With her hand on the front door handle, Odie turned her head to look back.
“I’m afraid.”
Now that Odie could no longer deny the truth, she could see how weak Alice was. Women like her allowed men to rule them. Own them. Rob them of their independence. And men like Luis needed women like that. So they could get away with horrible things and still keep a wife. Luis was a man who wore two faces. One, the loving husband and long-time family friend, the other a self-gratifying devil.
“I’m not,” Odie replied, and left.
Sitting in the backseat of the cab, she told the cab driver to take her back to the hotel. After that, he’d take her to Hersch’s office, where she’d retrieve whatever data her key logger had busily gathered. Then she would take Luis down. She didn’t care what it took.
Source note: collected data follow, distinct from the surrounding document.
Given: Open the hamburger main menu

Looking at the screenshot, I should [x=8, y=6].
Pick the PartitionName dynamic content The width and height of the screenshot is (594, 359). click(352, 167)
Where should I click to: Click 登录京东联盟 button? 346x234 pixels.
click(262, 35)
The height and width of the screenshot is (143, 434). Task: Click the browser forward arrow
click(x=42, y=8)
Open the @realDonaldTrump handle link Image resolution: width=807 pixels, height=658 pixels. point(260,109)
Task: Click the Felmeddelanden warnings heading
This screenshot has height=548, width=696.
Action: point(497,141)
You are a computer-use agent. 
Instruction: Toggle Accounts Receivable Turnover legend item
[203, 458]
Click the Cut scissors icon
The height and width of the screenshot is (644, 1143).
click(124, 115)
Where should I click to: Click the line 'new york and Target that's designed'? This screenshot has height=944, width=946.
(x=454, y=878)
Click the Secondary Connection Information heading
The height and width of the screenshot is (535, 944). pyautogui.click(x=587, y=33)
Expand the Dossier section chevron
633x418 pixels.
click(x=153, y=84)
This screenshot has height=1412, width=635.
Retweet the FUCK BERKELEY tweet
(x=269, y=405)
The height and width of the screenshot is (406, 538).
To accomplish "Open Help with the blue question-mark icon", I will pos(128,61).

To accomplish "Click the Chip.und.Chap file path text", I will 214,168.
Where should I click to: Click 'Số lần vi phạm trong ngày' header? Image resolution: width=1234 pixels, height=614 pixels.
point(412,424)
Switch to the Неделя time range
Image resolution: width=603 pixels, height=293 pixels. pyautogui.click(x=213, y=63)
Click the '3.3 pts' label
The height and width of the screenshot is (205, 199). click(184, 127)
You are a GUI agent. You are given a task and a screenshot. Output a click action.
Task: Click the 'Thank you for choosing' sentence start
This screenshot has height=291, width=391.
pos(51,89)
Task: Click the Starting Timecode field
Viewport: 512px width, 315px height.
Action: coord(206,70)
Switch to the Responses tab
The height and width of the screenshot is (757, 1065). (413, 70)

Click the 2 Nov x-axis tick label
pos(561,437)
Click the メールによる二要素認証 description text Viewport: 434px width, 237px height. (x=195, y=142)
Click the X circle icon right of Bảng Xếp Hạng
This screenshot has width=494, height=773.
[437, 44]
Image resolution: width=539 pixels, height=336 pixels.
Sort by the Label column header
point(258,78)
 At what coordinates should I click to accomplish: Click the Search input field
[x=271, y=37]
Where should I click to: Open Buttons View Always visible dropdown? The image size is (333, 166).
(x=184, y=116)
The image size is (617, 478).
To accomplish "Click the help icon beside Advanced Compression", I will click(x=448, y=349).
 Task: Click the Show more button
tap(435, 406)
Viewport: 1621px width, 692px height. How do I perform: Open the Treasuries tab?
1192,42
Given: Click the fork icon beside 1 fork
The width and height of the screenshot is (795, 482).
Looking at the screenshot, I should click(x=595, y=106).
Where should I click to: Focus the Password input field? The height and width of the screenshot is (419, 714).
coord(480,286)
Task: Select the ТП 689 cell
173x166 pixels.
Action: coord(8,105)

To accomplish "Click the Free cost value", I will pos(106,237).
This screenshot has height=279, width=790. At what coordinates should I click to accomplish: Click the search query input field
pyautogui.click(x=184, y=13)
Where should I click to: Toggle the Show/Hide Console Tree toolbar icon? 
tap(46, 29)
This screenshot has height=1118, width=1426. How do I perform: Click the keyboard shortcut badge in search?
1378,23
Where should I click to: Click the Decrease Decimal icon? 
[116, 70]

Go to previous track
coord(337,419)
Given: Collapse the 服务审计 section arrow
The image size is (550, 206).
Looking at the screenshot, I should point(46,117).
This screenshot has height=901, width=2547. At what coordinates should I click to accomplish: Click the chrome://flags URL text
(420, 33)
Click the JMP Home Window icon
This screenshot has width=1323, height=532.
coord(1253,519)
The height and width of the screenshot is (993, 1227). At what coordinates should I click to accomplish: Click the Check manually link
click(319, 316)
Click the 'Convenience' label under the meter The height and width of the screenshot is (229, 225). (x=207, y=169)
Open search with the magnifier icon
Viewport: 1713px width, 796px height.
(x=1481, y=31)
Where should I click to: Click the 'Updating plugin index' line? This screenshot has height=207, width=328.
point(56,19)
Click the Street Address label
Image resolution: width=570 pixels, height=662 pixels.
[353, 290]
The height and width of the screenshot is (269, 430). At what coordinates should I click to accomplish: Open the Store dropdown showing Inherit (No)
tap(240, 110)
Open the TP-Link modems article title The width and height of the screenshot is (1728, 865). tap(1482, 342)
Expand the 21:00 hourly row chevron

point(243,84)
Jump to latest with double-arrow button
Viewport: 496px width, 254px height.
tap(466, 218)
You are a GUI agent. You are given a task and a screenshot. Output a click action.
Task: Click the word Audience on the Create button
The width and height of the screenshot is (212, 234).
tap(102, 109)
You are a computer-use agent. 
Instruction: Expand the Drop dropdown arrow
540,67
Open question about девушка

Jag checked his watch. About a half hour had passed since Odie had left.
“We should go,” he said to Calan.
They were still at the restaurant, and had just finished discussing the situation and going over viable action plans—the biggest one centered around Odie. Damn her. He had to agree with Calan that she was unpredictable right now. Odie emotional was new territory for anyone who knew her. That made her dangerous. It also made her a danger to herself. If she went to Raybourne by herself, what would he do?
He thought about calling Cullen but decided not to. Not yet. If she went off the deep end in a really bad way, then he would. He wouldn’t put it past her to find a gun now. And he’d probably need backup.
“Where to?”
“Find Odie.” Jag stood from the booth and started toward the exit.
Calan was a half step behind him. “You know where she went?”
“I have an idea.”
“Getting to know her pretty well, huh?”
“I just know how she operates.”
“Independently?”
Jag smiled but it was with much chagrin. “Very.”
Calan chuckled. “You’re a lucky man.”
Lucky? “I don’t think that’s the word I’d use.” Cursed, maybe, to be the man to fall in love with Odelia Frank.
“There aren’t many women who match men in our line of work, but she seems to. Her background certainly suggests it.”
Match him…
And what were those thoughts about love? He pushed them aside when he realized what Calan had said.
The man had lost two women the same way. Both murdered—probably by the same man. Jag couldn’t imagine the anguish.
“I’m sorry about Kate,” Jag said.
“She was an amazing woman. A lot like Odie in many ways. Not as brash, though.”
Brash. Now there was a word to describe her. Jag chuckled. “And you think I’m lucky.”
Calan didn’t return the humor. “Better you than me. I’m done with women for a while. It just hasn’t worked out for me.”
Better off a loner. So many guys in this job leaned toward that, some not by choice.
“The right one will come along.”
“I’ve already had two. What do I have to do? Have nine lives?” He shook his head. “No thanks. I’m on sabbatical. Maybe a permanent one.”